**TASK BRIEF:** Scan the entries that follow for the word "Guide", then report every line in which it appears.

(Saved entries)
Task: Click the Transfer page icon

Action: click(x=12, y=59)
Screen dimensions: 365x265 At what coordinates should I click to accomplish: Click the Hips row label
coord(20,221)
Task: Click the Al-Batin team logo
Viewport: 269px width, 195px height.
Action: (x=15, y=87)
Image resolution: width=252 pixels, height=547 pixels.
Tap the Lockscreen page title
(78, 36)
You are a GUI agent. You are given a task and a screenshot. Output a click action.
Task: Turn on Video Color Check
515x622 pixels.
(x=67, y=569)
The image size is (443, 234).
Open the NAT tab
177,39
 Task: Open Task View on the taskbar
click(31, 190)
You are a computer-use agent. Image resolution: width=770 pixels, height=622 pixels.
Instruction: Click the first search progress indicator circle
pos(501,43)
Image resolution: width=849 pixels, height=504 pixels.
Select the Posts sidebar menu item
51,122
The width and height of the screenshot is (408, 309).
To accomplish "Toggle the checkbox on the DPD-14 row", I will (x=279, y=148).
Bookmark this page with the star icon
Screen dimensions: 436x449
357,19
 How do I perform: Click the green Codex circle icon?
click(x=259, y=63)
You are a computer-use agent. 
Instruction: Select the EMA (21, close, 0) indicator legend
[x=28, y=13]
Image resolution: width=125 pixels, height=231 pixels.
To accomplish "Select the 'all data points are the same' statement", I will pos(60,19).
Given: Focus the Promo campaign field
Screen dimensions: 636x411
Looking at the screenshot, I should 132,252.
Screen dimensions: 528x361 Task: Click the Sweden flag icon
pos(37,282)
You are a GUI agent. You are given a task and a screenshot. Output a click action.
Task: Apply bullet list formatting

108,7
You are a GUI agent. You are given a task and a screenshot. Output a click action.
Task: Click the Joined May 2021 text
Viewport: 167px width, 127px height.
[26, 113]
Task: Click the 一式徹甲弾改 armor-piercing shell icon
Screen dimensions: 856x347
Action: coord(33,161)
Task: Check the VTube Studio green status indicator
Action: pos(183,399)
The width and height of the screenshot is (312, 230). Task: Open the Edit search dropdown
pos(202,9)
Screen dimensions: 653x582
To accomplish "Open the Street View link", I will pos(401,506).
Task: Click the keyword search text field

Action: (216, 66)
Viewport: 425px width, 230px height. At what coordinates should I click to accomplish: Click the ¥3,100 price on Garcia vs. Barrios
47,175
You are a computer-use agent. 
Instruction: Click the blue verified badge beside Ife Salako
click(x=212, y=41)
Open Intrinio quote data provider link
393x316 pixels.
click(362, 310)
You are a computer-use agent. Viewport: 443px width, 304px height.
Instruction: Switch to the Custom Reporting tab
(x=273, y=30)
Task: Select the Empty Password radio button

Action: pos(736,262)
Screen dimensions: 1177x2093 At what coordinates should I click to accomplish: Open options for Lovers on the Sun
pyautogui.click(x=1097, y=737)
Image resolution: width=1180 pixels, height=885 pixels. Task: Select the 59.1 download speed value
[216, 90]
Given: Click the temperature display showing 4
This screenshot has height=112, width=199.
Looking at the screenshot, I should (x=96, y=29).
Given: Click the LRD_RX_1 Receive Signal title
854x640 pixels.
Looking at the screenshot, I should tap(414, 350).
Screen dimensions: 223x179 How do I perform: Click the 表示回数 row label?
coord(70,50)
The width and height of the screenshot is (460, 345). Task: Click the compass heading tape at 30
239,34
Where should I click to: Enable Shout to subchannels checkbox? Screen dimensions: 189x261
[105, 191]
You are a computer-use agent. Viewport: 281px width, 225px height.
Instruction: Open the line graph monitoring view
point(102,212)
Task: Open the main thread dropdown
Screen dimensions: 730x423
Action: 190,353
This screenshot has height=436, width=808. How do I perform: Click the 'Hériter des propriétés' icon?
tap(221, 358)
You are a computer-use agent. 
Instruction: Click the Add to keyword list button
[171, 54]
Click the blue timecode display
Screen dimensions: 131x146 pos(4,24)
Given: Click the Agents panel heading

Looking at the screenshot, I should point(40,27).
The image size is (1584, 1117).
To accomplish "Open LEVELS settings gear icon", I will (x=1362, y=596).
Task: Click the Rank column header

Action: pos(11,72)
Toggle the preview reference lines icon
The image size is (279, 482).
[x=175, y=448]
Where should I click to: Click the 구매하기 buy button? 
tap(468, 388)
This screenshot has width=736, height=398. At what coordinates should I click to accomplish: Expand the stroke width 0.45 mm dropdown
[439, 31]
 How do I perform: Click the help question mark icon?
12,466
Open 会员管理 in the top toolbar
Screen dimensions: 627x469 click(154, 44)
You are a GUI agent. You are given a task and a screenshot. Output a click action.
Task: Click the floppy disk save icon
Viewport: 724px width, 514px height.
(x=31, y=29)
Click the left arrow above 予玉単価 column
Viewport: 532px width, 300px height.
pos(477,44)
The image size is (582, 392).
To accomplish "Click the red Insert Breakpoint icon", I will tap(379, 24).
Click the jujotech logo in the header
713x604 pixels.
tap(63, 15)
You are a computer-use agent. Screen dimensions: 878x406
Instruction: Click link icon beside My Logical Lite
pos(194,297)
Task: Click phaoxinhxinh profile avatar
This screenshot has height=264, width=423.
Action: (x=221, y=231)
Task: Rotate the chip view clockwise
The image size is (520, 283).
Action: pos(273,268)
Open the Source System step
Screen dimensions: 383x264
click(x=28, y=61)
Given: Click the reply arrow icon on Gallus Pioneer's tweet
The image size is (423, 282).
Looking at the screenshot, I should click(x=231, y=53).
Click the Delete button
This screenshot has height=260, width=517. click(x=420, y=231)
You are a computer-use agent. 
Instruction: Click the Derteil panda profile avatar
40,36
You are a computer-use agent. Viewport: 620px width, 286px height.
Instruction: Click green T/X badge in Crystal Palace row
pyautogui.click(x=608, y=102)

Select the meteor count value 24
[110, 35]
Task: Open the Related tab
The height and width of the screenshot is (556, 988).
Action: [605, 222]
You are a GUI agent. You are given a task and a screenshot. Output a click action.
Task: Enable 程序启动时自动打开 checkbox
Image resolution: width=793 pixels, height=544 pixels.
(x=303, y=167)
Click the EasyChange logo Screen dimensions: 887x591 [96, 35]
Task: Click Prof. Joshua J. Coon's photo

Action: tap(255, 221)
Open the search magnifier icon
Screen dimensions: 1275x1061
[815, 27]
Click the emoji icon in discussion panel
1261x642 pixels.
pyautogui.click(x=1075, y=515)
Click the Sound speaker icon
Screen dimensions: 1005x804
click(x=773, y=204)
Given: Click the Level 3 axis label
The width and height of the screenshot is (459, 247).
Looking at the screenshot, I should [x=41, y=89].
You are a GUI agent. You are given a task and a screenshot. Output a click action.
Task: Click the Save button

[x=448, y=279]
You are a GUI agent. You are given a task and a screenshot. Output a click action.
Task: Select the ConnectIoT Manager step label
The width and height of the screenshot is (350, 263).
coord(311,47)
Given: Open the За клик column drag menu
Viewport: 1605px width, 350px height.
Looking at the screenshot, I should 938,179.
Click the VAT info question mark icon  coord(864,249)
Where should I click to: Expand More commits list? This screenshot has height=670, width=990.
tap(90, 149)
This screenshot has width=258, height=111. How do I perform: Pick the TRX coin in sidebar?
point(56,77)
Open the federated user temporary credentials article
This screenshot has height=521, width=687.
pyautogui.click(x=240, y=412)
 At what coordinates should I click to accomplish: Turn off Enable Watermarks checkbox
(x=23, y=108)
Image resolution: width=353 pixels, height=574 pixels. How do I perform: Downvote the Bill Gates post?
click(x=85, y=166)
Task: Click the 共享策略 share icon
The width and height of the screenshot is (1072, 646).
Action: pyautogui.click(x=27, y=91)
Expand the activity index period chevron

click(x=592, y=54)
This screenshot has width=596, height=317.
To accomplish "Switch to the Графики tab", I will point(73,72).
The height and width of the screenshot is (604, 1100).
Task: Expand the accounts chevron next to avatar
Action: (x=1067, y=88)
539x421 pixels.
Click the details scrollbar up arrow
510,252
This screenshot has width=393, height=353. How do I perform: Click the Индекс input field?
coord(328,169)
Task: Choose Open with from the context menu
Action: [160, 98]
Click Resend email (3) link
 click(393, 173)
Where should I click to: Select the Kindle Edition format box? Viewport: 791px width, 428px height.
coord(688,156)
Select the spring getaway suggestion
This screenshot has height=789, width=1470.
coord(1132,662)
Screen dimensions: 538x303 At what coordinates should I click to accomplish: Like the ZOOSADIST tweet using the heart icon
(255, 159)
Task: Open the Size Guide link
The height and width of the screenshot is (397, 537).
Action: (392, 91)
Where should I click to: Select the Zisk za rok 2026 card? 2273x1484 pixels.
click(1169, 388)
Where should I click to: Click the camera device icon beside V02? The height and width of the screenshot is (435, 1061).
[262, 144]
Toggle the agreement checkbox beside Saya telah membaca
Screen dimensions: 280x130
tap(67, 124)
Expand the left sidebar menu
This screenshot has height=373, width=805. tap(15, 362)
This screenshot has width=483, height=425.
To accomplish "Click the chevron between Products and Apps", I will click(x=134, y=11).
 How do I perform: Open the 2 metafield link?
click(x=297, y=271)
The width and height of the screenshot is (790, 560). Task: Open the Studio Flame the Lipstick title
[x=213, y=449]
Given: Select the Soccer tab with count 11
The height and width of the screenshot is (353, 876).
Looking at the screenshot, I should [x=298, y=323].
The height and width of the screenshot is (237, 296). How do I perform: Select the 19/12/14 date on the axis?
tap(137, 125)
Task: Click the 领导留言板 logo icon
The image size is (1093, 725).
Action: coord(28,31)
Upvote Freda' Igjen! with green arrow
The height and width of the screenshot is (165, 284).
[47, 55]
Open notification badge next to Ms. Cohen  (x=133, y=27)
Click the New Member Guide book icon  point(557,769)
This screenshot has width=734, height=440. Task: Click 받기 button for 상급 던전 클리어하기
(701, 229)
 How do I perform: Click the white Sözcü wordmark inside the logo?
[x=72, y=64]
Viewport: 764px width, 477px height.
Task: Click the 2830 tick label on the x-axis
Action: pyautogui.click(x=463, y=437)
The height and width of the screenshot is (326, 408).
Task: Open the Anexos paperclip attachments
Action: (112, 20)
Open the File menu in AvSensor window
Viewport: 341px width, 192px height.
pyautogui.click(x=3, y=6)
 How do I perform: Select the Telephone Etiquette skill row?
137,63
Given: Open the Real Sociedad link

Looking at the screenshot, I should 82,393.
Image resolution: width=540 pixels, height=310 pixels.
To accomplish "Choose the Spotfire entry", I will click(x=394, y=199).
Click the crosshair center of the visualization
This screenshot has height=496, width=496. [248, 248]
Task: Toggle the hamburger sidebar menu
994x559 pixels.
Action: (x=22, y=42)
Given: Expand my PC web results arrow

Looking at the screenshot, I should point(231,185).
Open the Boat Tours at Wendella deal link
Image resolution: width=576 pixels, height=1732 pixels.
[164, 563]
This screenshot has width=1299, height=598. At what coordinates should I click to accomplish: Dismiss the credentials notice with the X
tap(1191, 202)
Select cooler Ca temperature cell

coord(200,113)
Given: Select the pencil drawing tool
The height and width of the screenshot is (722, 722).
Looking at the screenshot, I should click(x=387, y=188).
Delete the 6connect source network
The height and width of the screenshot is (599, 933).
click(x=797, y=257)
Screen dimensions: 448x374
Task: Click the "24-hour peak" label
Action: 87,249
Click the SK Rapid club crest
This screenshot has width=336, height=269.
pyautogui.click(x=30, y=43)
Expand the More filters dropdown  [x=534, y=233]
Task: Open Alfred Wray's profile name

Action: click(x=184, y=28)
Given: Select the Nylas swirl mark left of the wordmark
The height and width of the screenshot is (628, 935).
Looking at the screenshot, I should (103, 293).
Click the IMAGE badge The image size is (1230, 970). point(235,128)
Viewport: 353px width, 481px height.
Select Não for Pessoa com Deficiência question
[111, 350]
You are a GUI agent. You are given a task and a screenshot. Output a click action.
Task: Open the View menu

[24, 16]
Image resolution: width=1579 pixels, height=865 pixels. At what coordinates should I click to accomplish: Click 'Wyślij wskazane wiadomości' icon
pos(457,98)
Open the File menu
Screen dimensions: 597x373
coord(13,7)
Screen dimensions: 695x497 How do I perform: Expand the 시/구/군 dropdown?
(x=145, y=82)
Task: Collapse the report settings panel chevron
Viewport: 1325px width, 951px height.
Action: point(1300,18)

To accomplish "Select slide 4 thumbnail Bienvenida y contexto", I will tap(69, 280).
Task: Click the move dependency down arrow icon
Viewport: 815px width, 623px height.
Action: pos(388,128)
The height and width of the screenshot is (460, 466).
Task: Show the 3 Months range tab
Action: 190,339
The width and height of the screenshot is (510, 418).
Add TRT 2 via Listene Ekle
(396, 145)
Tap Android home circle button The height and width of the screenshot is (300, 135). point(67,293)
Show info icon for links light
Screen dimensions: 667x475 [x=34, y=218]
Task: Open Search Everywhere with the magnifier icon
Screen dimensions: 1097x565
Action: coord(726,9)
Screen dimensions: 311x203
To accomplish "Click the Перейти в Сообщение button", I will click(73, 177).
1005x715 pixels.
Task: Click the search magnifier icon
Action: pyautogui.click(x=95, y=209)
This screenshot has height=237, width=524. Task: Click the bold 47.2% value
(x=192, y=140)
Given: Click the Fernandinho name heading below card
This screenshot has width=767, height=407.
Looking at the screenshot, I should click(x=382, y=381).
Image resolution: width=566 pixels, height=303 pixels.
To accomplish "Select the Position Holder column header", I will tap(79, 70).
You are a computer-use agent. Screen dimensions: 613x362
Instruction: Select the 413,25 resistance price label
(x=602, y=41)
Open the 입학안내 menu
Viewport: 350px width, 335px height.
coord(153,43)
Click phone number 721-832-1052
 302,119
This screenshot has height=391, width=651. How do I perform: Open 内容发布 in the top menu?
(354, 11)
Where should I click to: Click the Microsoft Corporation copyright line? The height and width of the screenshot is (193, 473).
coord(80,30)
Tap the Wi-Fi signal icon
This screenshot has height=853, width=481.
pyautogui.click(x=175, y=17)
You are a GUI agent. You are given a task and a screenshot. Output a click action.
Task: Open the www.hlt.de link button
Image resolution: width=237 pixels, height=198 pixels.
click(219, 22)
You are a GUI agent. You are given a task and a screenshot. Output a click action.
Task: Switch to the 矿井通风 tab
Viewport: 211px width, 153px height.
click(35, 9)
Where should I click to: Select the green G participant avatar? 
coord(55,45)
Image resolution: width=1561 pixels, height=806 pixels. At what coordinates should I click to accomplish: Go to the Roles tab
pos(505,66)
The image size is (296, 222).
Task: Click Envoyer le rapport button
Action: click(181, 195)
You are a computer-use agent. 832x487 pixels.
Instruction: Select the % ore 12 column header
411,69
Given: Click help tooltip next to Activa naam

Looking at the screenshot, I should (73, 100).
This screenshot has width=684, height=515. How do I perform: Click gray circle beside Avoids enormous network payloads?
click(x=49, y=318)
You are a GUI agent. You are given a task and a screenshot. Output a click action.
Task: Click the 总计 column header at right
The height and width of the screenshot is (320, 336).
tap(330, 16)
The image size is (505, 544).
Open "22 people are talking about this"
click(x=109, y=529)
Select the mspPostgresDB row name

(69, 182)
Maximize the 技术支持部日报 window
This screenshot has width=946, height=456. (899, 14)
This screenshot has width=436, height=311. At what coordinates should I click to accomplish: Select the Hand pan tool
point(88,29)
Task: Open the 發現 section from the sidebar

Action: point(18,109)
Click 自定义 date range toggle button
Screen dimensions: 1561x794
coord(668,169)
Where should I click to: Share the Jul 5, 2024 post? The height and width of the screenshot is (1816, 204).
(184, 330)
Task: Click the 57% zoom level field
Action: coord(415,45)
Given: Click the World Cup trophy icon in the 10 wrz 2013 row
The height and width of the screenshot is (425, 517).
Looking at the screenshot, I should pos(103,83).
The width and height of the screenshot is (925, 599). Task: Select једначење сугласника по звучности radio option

**TASK RESULT:**
Task: Open the Size Guide link
Click the New Member Guide book icon  point(557,769)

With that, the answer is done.